Fig. 4 illustrates the first derivative of temperature, and it is many that lining end point wherein manifests clearly.In this example, the amount of dT/dt is represented the transient temperature rate of change in the polishing process.In case lining polishing beginning, dT/dt curve promptly arrive a peak (point 1), drop to a paddy (point 2) afterwards, it has partly been removed corresponding to lining, the point that underlying bed 1 begins to expose.This curve rises again, arrives second peak (point 3), drops to a little 4 at last, and here rate temperature change dT/dt remains in 0 backward, the stage of polishing corresponding to individual layer (layer 1).In graphic object lesson, just in the example at the interface between lining (4) and the layer 1, this interface is positioned at somewhere between a little 2 (end of lining polishing) and the point 4 (beginning of ILD 1 polishing).In order to ensure removing lining fully, putting 4 in actual applications is relevant end point.Because the dT/dt curve keeps smooth after point 4, the end point of catching point 4 settles the standard and can be defined as: rate of temperature change remains 0 in a period of time, temperature remains on below certain finite value (near 0) the second dervative of time:
At Δ t=10 in second | dT/dt|≤m and | d
2T/dt
2|≤n equation (1)
Wherein m is | the cutoff of dT/dt| (for example being 0.5 in this example), n be | and d
2T/dt
2| cutoff (for example being 0.05 in this example), Δ t is window detection time.

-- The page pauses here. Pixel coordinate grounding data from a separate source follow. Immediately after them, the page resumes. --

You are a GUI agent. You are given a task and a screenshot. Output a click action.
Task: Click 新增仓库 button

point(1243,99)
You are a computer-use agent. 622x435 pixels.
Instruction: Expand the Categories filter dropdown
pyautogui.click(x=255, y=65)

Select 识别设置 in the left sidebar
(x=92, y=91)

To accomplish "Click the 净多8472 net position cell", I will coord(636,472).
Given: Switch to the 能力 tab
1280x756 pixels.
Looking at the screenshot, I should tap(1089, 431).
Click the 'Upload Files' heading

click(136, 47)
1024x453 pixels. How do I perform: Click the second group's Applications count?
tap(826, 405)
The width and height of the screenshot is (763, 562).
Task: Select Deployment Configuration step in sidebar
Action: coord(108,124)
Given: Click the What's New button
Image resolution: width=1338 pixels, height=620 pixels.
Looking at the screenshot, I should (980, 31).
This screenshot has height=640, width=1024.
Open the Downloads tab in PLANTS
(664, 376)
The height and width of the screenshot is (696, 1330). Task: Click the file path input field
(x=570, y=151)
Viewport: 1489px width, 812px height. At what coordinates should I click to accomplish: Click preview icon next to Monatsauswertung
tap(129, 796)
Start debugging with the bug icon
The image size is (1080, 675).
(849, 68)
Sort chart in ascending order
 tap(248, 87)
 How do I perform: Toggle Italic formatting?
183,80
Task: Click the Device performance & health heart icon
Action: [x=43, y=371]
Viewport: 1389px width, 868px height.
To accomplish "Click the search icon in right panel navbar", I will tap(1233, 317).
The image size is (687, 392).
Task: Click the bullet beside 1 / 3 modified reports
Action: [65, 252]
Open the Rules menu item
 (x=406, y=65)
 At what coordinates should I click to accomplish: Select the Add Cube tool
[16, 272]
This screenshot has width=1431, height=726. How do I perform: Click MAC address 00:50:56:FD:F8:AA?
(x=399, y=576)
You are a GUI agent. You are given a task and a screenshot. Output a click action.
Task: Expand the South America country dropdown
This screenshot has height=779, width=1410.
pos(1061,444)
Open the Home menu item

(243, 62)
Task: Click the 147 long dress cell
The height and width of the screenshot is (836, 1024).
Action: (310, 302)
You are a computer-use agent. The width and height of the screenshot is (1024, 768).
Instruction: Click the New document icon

According to the present invention, finish point value based on the empirical data regulation, when reaching this value, stop polishing.
Will describe in detail as following, dT/dt-t curve among Fig. 4 and Fig. 6 has disclosed and can be identified as characteristic peak as the required interface of end point by free burial ground for the destitute undoubtedly.By detecting the interface, can control and adjust the thickness of layer 2, to satisfy required device performance requirement from characteristic peak.
Fig. 5 and Fig. 6 have provided more difficult situation.With same structure shown in Figure 1 in, write down one group of 6 curve.In this example, there are layer 3 and layer 2, wish that the interface of location is layer 3-layer 2 interface.
Illustrate temperature curve in Fig. 5, shown that four curves flock together, two outside curves significantly depart from, and this is common situation.
Be easy to see that this situation is not suitable for temperature as discriminant parameter, because " knee " do not seen easily in curve.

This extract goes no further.